Há mães tão sobrecarregadas que chegam a desejar ir embora sem os filhos, tal qual o livro “A filha perdida”….
As mulheres têm formulado essa questão do excesso, quase de um desejo de desistir da maternidade. Algumas dizem: "do próximo filho, quero ser o pai". Ou seja, quero ter filhos, amo meus filhos... O que não amo é o modelo de maternidade da nossa época. Gostaria de estar com meus filhos como os homens costumam estar, sem prescindir da vida pessoal, do seu tempo, da carreira e, mais do que isso, sem se culpar. Muitas acabam hospitalizadas e na, hospitalização, conseguem fugir inconscientemente.
A maternidade está em colapso?
Esse modelo de maternidade tende ao colapso, porque hoje, por exemplo, no Brasil, a gente tem metade das famílias sendo administradas por mulheres. E, dessa metade, quase 15% sozinhas. Como é possível sair para trabalhar para sustentar os seus filhos financeiramente e cuidar deles? Você vai ter que chamar outra mulher, que também vai deixar os filhos dela, para cuidar dos seus. Então, é uma cadeia de mulheres, uma pirâmide, né? Na qual sempre vai sobrar alguma coisa que não vai ser cuidada.
A senhora tem atendido muitos casos de burnout materno no consultório?

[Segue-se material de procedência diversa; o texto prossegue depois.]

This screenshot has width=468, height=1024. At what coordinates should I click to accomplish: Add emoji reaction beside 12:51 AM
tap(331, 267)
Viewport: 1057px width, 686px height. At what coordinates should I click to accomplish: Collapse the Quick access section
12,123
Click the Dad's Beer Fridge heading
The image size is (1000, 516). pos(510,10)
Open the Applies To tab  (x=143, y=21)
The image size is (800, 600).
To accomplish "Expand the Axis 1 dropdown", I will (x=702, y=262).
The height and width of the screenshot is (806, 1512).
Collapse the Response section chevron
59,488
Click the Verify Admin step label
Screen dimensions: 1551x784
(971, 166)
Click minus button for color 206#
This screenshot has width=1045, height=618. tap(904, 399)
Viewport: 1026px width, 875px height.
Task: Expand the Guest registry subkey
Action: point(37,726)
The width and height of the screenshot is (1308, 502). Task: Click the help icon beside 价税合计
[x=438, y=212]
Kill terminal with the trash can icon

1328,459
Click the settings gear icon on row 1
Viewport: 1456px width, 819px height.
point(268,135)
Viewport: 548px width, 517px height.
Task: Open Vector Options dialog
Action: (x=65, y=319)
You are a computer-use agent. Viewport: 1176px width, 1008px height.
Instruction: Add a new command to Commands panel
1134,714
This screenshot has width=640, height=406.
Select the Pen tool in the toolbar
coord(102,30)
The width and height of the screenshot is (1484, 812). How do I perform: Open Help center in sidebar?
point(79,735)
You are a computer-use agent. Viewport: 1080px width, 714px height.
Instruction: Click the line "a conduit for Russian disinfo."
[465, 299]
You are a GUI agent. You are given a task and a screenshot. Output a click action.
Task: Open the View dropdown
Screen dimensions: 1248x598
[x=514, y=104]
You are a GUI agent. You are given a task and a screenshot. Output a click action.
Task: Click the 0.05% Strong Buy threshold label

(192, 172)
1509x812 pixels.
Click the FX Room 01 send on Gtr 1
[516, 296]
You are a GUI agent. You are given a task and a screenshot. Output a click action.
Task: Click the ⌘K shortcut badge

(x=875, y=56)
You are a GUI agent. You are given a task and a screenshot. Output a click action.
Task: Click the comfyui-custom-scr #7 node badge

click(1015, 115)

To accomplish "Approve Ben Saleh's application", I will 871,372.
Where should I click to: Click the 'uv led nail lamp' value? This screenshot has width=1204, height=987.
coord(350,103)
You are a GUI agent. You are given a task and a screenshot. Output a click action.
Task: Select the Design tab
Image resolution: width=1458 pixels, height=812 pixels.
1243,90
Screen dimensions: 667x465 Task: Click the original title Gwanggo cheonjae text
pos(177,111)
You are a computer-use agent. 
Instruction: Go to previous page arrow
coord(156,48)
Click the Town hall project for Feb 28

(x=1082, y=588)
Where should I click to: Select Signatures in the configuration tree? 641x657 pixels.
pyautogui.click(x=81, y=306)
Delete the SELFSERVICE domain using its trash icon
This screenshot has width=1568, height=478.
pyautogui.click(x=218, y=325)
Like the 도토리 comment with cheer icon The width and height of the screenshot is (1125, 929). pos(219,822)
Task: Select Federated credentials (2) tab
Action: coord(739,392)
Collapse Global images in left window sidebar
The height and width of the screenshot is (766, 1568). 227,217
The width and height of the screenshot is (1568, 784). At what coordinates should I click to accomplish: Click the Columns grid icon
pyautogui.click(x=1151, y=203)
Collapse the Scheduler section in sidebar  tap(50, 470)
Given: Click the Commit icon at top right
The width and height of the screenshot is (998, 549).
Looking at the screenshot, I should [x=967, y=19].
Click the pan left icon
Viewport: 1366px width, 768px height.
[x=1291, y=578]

Sim, até brinco que as mulheres passaram de ser queimadas na fogueira para ser queimadas pelo burnout. Isso é uma recorrência na clínica psicanalítica, e em outras também. Como na psiquiátrica, porque não só elas estão sobrecarregadas na esfera dos cuidados e da responsabilidade financeira, mas também porque se culpam por não darem conta. Aí entra a questão da mentalidade, quando a mulher acha que ela deveria estar fazendo mais, que ela deveria conseguir o impossível. A gente começa a pensar que mentalidade é essa que nos leva ao burnout para além das demandas externas.
Como se livrar da culpa?
Quando a gente fala em culpa, está falando que aquilo que de fora nos é exigido nos afeta porque também nos é exigido de dentro. A gente só consegue fazer frente a isso se não for capturada por ela. Por que a gente ainda se identifica com o maternalismo? Não deixa de ser um lugar de valor. O marido, que no ambiente público domina, em casa te entrega o bebê e fala: 'só você sabe fazer ele dormir'. Então, não deixa de ser um lugar de poder, um lugar de poder muito ruim, mas é um lugar de poder. Estamos capturadas pela fantasia de performance, retroalimentada pelo neoliberalismo, no qual vou dizer, 'nossa, olha só, eu sou CEO da empresa, estou linda, de unha feita, cuido do meu filho, só eu consigo botar ele para dormir, e ainda faço ginástica'.
Qual a saída?
Acho que as coisas partem da mudança de mentalidade. Conforme a gente vai se conscientizando das coisas, vai mudando nossa perspectiva. Gosto muito de comparar com a questão racial no Brasil. Vai tendo uma mudança de mentalidade e ela vai forçando as mudanças políticas. E o contrário também, as mudanças políticas e econômicas vão mudando a mentalidade. Estamos numa espécie de curva de rio, onde algo que é econômico e político não se sustenta e as mentalidades estão mudando.